EU calls Guernsey’s zero-10 tax regime ‘harmful’

The offshore domicile’s corporate tax regime has been deemed harmful by EU officials, a decision which may affect private equity fund management and fund administration companies on the island.

The European Union’s Code of Conduct Group on business taxation has ruled that Guernsey’s zero-10 tax regime is “harmful”; the group had previously ruled similarly on Jersey’s and the Isle of Man’s regimes.

The tax rate for all companies, both owned by residents and non-residents, is zero percent but profits distributed from companies owned by local shareholders are taxed at 20 percent. 

This 20 percent is known as ‘deemed distribution’ and is what the EU believes is harmful, as it effectively creates a two tier tax system for residents and non-residents. 

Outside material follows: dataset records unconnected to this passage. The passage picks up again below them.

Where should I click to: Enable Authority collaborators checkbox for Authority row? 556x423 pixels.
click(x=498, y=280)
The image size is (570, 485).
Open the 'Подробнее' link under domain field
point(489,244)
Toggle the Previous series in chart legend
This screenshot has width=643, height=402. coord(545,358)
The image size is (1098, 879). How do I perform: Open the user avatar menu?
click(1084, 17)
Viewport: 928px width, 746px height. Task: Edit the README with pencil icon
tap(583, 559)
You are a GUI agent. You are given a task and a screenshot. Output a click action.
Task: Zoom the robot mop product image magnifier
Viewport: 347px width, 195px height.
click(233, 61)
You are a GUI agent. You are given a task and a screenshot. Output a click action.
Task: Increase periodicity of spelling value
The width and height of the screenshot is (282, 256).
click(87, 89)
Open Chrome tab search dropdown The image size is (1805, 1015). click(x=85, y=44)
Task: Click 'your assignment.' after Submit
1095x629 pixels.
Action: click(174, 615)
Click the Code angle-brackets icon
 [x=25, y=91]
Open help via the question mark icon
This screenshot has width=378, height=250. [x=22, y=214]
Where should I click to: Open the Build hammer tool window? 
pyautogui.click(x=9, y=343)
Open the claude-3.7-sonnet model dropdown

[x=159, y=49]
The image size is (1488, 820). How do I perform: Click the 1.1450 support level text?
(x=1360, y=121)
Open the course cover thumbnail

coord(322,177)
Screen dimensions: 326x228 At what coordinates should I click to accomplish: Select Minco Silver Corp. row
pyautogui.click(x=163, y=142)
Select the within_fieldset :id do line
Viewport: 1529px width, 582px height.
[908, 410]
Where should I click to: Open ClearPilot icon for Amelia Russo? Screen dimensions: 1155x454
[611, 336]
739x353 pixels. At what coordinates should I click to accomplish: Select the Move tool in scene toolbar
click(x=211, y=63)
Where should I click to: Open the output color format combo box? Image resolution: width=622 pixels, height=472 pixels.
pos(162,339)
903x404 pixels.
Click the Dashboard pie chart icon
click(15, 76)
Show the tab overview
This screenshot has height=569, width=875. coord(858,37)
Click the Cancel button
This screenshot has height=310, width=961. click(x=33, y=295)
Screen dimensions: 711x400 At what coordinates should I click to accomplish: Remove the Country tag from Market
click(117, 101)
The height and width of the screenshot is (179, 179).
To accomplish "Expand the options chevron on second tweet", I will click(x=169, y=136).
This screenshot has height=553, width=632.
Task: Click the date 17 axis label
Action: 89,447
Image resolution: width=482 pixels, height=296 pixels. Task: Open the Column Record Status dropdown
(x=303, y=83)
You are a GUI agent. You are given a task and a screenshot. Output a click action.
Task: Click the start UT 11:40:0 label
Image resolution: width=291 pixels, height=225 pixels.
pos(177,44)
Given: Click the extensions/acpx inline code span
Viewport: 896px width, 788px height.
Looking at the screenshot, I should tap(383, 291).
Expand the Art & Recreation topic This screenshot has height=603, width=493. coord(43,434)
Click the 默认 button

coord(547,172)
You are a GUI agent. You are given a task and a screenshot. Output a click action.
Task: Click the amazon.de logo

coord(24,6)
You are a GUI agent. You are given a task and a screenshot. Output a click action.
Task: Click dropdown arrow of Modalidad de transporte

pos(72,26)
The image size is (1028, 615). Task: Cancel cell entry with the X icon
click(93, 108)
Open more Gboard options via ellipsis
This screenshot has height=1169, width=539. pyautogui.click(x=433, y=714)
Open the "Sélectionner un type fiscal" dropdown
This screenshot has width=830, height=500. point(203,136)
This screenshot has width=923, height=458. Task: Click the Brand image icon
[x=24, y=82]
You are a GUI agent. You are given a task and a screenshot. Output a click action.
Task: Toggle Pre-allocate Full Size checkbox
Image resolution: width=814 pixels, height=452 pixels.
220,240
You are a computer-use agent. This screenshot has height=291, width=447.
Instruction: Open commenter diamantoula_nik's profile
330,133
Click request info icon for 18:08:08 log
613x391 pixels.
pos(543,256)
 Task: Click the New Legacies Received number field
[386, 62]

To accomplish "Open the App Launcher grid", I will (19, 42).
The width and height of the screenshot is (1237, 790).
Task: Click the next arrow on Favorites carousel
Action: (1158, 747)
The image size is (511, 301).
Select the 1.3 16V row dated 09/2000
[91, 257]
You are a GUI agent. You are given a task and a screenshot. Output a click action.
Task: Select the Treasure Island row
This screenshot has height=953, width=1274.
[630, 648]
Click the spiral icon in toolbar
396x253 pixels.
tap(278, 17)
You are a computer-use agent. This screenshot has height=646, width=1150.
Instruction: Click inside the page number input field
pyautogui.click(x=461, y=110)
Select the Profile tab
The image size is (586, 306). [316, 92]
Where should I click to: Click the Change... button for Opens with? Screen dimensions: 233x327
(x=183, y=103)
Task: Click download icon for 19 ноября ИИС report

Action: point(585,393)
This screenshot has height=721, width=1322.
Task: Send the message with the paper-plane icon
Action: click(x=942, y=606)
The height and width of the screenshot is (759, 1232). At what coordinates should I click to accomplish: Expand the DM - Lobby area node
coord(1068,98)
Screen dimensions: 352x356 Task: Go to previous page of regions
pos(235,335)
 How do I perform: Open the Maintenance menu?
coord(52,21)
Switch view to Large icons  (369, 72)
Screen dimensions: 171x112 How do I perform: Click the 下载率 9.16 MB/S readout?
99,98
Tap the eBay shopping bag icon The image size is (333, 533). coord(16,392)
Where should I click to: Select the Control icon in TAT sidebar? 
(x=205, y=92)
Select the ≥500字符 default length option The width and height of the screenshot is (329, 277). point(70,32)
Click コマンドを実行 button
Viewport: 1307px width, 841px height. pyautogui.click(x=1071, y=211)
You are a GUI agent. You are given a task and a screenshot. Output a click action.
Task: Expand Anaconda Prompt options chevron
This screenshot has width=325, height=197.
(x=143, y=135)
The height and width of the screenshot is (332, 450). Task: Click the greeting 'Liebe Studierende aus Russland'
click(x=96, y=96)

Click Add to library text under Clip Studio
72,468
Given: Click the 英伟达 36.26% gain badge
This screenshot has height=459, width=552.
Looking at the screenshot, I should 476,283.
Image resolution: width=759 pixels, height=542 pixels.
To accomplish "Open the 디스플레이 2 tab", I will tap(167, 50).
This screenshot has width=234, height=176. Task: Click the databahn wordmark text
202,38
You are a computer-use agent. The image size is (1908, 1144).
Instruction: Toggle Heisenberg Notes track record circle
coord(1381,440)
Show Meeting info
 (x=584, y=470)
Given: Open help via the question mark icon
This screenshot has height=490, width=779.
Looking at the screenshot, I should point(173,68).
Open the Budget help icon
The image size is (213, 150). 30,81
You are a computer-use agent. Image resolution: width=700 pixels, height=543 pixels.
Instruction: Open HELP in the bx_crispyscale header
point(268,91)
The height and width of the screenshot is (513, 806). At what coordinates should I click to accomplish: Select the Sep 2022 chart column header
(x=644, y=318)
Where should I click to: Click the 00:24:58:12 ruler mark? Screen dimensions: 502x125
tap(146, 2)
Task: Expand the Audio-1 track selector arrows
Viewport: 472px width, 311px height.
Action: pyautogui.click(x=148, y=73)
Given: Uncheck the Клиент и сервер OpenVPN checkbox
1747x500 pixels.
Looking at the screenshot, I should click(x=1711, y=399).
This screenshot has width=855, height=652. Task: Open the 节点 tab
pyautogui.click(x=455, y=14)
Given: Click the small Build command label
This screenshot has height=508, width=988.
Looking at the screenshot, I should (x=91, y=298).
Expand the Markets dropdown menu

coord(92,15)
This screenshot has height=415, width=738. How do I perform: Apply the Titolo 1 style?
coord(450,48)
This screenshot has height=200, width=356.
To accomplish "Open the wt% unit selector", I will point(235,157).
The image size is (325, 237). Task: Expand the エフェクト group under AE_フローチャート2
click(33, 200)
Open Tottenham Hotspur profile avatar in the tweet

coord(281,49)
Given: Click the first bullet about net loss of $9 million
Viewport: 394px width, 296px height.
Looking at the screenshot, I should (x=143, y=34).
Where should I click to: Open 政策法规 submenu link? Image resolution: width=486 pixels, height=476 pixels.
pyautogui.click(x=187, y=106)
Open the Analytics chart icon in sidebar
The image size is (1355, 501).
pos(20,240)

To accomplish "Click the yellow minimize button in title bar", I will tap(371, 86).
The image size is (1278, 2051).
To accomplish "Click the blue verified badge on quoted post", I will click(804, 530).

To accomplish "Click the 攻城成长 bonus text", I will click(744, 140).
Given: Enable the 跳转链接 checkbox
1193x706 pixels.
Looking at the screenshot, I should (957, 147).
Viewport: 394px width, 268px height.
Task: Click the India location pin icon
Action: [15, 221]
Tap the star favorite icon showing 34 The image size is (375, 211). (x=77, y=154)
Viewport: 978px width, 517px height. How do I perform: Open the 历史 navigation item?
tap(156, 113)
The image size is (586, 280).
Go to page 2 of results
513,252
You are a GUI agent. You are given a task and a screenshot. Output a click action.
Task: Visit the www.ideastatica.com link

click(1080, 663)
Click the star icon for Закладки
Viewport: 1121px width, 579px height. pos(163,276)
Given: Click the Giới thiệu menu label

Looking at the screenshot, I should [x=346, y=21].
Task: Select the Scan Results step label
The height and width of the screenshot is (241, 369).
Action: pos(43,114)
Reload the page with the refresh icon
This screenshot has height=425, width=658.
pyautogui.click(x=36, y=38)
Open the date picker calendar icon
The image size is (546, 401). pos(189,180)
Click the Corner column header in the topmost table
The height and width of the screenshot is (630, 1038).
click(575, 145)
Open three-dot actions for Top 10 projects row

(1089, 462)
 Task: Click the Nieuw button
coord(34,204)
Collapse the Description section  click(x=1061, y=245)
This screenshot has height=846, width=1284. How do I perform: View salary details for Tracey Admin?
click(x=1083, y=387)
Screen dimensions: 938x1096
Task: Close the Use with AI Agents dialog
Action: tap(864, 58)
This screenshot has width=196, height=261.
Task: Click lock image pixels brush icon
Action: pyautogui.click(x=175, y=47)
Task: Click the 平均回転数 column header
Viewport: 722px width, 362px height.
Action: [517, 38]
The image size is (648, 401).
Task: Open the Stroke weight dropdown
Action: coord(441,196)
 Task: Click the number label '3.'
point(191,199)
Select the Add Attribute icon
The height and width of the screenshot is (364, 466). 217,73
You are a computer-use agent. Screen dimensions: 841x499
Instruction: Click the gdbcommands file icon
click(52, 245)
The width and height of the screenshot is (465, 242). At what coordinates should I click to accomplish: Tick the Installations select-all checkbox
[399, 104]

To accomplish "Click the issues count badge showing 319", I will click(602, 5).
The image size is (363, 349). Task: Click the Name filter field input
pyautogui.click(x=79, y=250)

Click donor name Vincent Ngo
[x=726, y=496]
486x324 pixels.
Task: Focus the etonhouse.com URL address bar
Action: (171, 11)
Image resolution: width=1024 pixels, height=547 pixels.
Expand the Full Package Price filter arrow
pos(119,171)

“The obvious solution to make the regime compliant is to remove this deemed distribution element, which is the solution that Jersey and the Isle of Man have already adopted,” a source close to the matter said.

If so, it could mean that fund administration and fund management companies are taxed to recoup lost tax revenue Guernsey faces by not charging local shareholders a 20 percent tax rate. 

“In Guernsey the 10 percent only covers banking profits whereas in Jersey the 10 percent is wider, covering fund administration companies and so on,” said the source. “This could be a possibility for Guernsey if they lose the deemed distribution element and the tax take. This is a way they could be looking to recoup some of that money.”

Despite any changes, funds will remain untaxed as the government is expected to later this year expand its tax exempt regime for collective investment schemes to include “any vehicle which is part of a fund structure”, according to a statement from Guernsey Finance, a state-backed trade association.